§ **Kaynak belge**:
---*---
İslam dini son ilahi dindir ve İslam Peygamberi’nden –s– sonra hiç bir peygamber mebus olmamıştır, zira insanlar ebedi saadete ermek için gerekli olan en mükemmel programı son peygamberden alabilecek ve değerli bir miras gibi koruyabilecek düzeyde kemale ermiştir.

Son ilahi peygamber de önceki peygamberler gibi Allah’ın kullarından bir kuldu ve diğer insanlar gibi bir süre fani dünyada yaşadıktan sonra ahiret alemine göç etti. Ancak İslam tealiminin insanların yeryüzünde yaşadığı son güne kadar hayatta kalması gerekirdi. İslam Peygamberi’nin –s– pak hanedanından 12 masum imamın –s– nurani varlğı İslam zuhur ettikten sonra geçen ilk iki yüzyılda bu semavi dinin fidanının gelişmesine ve türlü yıkıcı fırtınalardan ve nifaklardan sağ kurtulmasına vesile oldu. Ancak beşeriyet alemi son semavi dini korumak için 11 masum imamın canı pahası gibi çok ağır bir bedel ödedi.

Öte yandan 12. İmam –s– yüce Allah’ın iradesi ile halkın gözünden gayboldu ve böylece sadece insanlar değil, aynı zamanda varlık aleminin onun emsalsiz varlığı sayesinde ayakta kaldı ve aynı zamanda değerli canı da namertlerden korunmuş oldu.

Rivayetlere göre Hz. Mehdi’nin –s– gaybetinin sebebi ilahi sırlardan biridir ve ancak o hazret zuhur ettikten sonra aşikar olacaktır. Ancak bu arada halkın anlayabileceği bazı delillere rivayetlerde işaret edilmiştir. Bu delillere halkın sınanması, ilahi olmayan hükümetlerin insan saadetini temin etmekte acizliğinin ortaya çıkması, insanların yetiştirilmesi, alemin bekası için bir aracı olarak imamın korunması, dünyanın ilahi adalet hükümetinin inşa edilmesi için hazırlanması gibi delilleri örnek göstermek mümkün.

Ancak masum İmam –s– gaybet dönemindeyken muttaki ve çok çalışkan alimler ilahi tealimi ve dini tebliğ etme ve halkı hidayete erdirme görevini üstlenir ve rivayetlere göre bu alimlerin yüce Allah katında konumu İsrailoğulları’nın peygamberlerinden daha üstündür.
---*---
§ **Hedefler**:
a) Gaybet konulu metne göre, masum imam gaybet dönemindeyken ilahi tealimi tebliğ etme görevini kimler üstlenir?
b) Gaybet konulu metindeki "İslam dini son" ile "düzeyde kemale ermiştir." arasındaki bölümü, iki ifade de dahil olmak üzere birebir kopyalayın.
c) Şu ifadelerin gaybet konulu metinle uyuşup uyuşmadığını belirtin ve her biri için evet ya da hayır deyip metindeki belirleyici sözleri tırnak içinde alıntılayın: (i) İslam Peygamberi'nden sonra başka peygamberler gönderilmiştir. (ii) Hz. Mehdi'nin gaybetinin sebebi ilahi sırlardan biridir. (iii) Masum imamların varlığı İslam'ın zuhurundan sonraki ilk üç yüzyılda dinin korunmasına vesile olmuştur.

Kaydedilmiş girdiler
---*---
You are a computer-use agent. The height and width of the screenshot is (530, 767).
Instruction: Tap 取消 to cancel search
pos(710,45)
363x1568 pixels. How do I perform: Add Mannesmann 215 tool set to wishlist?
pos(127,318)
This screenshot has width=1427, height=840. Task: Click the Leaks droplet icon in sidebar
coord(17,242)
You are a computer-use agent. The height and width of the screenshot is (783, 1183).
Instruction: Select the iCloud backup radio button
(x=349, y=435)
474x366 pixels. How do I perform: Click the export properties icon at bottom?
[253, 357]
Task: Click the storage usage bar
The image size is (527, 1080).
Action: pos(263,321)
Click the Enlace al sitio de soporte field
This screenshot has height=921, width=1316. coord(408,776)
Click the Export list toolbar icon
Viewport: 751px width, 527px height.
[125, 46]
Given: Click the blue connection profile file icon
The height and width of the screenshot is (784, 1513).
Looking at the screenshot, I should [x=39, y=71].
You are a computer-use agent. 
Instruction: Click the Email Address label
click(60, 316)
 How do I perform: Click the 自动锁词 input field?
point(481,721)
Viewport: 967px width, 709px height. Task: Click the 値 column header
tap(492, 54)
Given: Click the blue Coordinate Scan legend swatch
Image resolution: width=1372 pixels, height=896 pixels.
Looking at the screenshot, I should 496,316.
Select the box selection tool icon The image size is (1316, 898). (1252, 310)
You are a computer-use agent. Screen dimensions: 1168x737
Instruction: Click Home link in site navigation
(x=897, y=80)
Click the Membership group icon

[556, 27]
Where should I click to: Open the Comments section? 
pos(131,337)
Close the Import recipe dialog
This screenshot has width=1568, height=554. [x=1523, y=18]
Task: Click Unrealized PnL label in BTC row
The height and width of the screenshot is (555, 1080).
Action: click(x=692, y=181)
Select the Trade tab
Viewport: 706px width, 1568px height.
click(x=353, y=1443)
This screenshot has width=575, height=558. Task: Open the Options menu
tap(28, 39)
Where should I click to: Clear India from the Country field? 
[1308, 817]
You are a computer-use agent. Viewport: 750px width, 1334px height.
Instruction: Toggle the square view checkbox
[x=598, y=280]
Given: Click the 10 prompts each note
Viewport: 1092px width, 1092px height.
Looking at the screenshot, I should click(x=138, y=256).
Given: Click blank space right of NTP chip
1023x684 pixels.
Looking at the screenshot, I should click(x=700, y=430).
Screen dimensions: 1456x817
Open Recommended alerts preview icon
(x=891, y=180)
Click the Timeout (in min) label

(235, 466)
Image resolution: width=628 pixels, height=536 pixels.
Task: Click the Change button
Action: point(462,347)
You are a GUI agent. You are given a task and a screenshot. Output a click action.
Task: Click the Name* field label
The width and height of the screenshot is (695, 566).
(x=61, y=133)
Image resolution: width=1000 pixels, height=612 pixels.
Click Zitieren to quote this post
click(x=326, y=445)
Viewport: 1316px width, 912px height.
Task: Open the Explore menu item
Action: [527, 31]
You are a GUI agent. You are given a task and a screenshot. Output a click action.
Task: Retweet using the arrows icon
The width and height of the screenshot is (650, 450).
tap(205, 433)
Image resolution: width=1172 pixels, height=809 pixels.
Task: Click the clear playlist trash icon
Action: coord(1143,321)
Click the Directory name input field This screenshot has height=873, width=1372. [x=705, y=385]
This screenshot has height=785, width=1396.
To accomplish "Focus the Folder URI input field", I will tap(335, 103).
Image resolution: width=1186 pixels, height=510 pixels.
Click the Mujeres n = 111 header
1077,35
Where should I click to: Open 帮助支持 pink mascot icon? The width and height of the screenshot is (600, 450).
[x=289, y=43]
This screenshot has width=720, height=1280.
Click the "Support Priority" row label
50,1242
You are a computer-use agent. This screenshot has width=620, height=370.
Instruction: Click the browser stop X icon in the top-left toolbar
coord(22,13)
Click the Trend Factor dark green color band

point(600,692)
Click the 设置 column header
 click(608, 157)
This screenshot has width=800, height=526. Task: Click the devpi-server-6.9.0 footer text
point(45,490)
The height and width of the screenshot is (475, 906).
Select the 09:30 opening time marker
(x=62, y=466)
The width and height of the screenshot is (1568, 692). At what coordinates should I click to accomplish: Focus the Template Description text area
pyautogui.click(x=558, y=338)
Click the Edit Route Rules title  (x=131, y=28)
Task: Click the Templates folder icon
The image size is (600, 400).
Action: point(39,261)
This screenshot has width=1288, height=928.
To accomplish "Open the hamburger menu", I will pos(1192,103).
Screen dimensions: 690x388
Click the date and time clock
---*---
§ **Yanıtlar**:
a) Muttaki ve çok çalışkan alimler.

b)
İslam dini son ilahi dindir ve İslam Peygamberi’nden –s– sonra hiç bir peygamber mebus olmamıştır, zira insanlar ebedi saadete ermek için gerekli olan en mükemmel programı son peygamberden alabilecek ve değerli bir miras gibi koruyabilecek düzeyde kemale ermiştir.

c)
(i) Hayır: "İslam Peygamberi’nden –s– sonra hiç bir peygamber mebus olmamıştır"
(ii) Evet: "Hz. Mehdi’nin –s– gaybetinin sebebi ilahi sırlardan biridir"
(iii) Hayır: "İslam zuhur ettikten sonra geçen ilk iki yüzyılda"